Поражение или победа нацизма?
— Эх, Scheisse! Да разве такой балаган устоит?
Он не причисляет себя к нацистам. Хотя бы поэтому он заслуживает внимания. Больше того — он не хочет быть с ними. И он не с ними. Надо передать записочку в другое отделение? «Лодырь» это устроит. Надо сообщить что-нибудь на волю? «Лодырь» это сделает Необходимо с кем-нибудь переговорить с глазу на глаз, поддержать колеблющегося и спасти таким образом от провала ноеых людей? «Лодырь» отведет тебя к нему в камеру и посторожит с озорным видом, радуясь удачной проделке. Его часто приходится учить осторожности. Он не понимает окружающей его опасности. Не осознает всего значения того, что делает. Это помогает ему делать больше. Но это не мешает его росту.

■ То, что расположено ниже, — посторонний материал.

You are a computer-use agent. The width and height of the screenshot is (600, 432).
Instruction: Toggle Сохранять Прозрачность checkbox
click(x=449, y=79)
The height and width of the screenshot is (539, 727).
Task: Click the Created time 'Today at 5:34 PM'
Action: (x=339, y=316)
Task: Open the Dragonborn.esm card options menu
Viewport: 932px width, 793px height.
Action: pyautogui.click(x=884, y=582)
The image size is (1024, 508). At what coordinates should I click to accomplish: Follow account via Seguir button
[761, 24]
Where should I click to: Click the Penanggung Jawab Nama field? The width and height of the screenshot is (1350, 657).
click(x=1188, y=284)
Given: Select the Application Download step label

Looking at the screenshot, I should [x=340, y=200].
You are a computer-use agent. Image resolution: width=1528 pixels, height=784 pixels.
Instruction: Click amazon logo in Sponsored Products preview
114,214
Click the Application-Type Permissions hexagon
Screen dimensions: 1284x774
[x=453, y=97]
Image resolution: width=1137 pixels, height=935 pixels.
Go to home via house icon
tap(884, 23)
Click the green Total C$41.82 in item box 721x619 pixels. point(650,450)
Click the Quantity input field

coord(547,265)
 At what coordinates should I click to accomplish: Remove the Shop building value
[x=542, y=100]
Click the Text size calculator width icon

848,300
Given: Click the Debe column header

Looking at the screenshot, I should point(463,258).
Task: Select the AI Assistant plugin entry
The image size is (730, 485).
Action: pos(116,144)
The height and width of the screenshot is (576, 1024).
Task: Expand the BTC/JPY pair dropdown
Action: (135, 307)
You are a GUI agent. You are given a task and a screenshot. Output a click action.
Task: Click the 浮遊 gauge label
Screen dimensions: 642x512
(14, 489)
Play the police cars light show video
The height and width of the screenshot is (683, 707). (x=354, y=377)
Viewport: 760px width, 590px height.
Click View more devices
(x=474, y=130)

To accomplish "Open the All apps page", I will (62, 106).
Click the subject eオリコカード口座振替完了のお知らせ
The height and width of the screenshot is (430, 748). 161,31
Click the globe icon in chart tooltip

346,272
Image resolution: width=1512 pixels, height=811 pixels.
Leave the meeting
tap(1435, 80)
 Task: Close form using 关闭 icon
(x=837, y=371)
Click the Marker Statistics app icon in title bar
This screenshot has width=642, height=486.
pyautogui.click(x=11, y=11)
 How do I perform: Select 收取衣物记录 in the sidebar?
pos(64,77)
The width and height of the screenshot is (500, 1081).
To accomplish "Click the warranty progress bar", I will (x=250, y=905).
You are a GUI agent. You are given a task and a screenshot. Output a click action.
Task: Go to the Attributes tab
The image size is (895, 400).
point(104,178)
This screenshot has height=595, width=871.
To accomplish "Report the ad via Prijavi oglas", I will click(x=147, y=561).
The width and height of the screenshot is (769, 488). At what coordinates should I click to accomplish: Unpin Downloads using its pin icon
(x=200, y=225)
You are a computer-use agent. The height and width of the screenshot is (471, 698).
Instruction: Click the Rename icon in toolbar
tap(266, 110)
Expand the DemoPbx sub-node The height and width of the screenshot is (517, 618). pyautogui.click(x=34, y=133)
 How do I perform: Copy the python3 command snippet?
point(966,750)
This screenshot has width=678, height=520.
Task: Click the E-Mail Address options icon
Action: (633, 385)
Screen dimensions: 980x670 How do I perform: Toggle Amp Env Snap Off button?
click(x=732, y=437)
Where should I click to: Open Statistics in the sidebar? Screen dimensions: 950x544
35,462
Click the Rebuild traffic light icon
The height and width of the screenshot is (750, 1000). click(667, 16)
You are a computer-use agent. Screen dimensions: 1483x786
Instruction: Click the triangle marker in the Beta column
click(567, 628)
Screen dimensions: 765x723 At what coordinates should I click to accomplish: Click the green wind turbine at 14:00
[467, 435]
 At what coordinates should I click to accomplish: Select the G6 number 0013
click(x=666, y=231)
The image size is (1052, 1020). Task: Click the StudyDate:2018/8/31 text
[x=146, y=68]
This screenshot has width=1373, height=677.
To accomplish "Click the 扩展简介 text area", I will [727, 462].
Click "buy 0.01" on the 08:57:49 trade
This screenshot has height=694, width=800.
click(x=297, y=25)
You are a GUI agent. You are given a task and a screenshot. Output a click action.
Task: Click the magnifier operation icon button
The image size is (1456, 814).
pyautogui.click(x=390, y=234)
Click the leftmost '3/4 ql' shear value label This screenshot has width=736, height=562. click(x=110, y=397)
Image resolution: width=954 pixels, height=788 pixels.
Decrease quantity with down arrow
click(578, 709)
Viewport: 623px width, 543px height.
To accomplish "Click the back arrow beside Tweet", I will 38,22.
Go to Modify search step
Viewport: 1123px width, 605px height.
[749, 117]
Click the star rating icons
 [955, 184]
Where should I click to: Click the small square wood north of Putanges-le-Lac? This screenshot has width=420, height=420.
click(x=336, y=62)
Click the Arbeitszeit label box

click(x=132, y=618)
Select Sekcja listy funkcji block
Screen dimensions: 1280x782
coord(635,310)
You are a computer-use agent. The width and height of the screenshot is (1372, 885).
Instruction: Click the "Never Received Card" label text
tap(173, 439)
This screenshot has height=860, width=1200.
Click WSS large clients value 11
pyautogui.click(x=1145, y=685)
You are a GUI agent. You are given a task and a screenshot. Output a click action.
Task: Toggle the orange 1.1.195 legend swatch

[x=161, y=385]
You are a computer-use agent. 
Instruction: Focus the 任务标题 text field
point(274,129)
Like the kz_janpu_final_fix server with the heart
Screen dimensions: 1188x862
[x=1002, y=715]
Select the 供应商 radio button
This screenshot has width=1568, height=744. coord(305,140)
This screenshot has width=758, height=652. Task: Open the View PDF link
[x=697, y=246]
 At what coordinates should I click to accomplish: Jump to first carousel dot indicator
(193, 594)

Это еще не человек. Но все-таки переход к человеку.
«Колин»
Дело происходило однажды вечером, во время осадного положения. Надзиратель в форме эсэсовца, впустивший меня в камеру, обыскал мои карманы только для виду.
Потихоньку спросил:
— Как ваши дела?
— Не знаю. Сказали, что завтра расстреляют.
— Вас это испугало?
— Я к этому готов.
Привычным жестом он быстро ощупал полы моего пиджака.
— Возможно, что так и сделают. Может быть, не завтра, позже, может, и вообще ничего не будет… Но в такие времена… лучше быть готовым…
И опять замолчал.
— Может быть… Вы не хотите что-нибудь передать на волю? Или что-нибудь написать? Пригодится, не сейчас, разумеется, а в будущем; как вы сюда попали, не предал ли вас кто-нибудь, как кто держался… Чтобы с вами не погибло то, что вы знаете…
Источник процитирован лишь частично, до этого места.